## start The input

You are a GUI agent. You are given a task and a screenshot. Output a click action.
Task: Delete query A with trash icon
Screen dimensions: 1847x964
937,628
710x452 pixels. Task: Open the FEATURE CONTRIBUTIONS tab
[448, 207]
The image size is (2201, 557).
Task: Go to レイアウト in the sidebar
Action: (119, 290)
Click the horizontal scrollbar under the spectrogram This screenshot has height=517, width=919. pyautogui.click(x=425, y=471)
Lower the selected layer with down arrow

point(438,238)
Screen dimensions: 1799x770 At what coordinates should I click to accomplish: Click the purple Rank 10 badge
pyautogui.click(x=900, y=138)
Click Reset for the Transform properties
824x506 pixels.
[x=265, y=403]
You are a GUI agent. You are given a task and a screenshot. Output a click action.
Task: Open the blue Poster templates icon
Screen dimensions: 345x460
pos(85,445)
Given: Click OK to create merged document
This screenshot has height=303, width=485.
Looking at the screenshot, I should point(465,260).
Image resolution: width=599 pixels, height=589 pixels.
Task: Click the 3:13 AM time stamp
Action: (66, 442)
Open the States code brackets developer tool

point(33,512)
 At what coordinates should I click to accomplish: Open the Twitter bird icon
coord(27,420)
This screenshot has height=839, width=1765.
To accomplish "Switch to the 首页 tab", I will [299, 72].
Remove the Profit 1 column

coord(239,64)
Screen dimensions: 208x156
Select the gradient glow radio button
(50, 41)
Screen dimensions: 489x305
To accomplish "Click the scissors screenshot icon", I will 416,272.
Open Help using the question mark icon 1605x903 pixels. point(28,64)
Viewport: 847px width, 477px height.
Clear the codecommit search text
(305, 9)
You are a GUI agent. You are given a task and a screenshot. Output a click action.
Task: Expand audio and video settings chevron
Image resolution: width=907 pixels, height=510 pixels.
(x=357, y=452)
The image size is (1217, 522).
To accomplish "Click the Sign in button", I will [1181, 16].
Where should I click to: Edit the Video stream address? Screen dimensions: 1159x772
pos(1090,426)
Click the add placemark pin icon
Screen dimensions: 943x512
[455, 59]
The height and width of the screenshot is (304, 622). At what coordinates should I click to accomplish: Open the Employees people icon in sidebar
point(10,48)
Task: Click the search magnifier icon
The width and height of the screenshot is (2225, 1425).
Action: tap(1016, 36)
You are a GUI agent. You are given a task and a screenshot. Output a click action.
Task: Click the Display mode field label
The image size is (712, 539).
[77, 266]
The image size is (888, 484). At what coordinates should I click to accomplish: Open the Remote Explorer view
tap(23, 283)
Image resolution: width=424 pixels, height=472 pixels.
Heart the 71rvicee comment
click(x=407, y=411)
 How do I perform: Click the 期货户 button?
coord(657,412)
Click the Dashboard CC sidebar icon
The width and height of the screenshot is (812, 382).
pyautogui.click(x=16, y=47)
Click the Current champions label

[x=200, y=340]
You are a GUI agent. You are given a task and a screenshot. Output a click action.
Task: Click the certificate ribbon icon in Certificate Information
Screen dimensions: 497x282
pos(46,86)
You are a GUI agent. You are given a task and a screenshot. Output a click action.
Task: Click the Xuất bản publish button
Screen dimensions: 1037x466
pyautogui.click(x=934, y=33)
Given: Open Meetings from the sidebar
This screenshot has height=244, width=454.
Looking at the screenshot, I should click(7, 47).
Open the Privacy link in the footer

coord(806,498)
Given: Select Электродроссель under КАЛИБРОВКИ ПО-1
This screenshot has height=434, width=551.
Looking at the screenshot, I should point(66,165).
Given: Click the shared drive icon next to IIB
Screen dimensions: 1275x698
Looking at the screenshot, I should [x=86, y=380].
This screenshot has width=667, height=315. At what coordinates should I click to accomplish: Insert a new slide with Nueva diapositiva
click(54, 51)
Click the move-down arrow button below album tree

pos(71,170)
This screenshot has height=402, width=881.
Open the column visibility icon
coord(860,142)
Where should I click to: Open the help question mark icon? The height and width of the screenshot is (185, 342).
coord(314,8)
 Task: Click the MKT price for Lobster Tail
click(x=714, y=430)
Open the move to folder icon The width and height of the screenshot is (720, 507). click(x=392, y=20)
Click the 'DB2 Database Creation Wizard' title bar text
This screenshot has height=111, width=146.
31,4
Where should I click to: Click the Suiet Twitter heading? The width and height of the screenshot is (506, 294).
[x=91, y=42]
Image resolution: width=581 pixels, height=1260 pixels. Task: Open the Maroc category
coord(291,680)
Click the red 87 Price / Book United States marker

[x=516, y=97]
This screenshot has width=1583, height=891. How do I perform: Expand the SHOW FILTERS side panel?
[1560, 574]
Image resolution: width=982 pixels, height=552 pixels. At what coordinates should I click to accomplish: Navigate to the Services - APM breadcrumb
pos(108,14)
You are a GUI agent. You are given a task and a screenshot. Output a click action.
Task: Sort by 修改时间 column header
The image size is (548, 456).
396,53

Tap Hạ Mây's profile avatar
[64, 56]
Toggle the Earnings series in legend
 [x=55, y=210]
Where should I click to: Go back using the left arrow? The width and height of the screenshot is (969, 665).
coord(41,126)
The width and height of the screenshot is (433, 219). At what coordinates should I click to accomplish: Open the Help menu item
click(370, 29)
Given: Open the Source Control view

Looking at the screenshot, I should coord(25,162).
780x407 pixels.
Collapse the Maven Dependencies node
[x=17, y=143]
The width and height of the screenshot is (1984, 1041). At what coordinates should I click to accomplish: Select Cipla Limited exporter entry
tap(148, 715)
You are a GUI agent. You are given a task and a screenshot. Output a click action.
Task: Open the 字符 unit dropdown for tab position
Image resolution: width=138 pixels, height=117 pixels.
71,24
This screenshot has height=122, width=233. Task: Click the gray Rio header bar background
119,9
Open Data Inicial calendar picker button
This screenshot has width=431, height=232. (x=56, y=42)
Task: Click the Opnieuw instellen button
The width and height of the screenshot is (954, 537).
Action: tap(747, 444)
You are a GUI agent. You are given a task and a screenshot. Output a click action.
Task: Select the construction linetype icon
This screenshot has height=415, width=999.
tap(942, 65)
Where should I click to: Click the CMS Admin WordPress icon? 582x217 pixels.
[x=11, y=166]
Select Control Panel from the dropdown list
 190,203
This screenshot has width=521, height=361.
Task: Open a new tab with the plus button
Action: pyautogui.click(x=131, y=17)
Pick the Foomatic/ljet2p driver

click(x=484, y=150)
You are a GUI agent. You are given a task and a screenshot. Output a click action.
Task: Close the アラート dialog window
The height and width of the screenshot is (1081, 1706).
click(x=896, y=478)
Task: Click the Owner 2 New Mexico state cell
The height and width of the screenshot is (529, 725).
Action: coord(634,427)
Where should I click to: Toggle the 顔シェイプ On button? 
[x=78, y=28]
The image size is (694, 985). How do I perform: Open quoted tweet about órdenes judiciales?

## end The input

• Exercise instructions:
Convert the entries from the line containing "This screenshot has width=1583, height=891." through the line containing "coord(41,126)" into a JSON list of strings, one string per line, with blank lines omitted.

• Expected answer:
[
  "This screenshot has width=1583, height=891. How do I perform: Expand the SHOW FILTERS side panel?",
  "[1560, 574]",
  "Image resolution: width=982 pixels, height=552 pixels. At what coordinates should I click to accomplish: Navigate to the Services - APM breadcrumb",
  "pos(108,14)",
  "You are a GUI agent. You are given a task and a screenshot. Output a click action.",
  "Task: Sort by 修改时间 column header",
  "The image size is (548, 456).",
  "396,53",
  "Tap Hạ Mây's profile avatar",
  "[64, 56]",
  "Toggle the Earnings series in legend",
  " [x=55, y=210]",
  "Where should I click to: Go back using the left arrow? The width and height of the screenshot is (969, 665).",
  "coord(41,126)"
]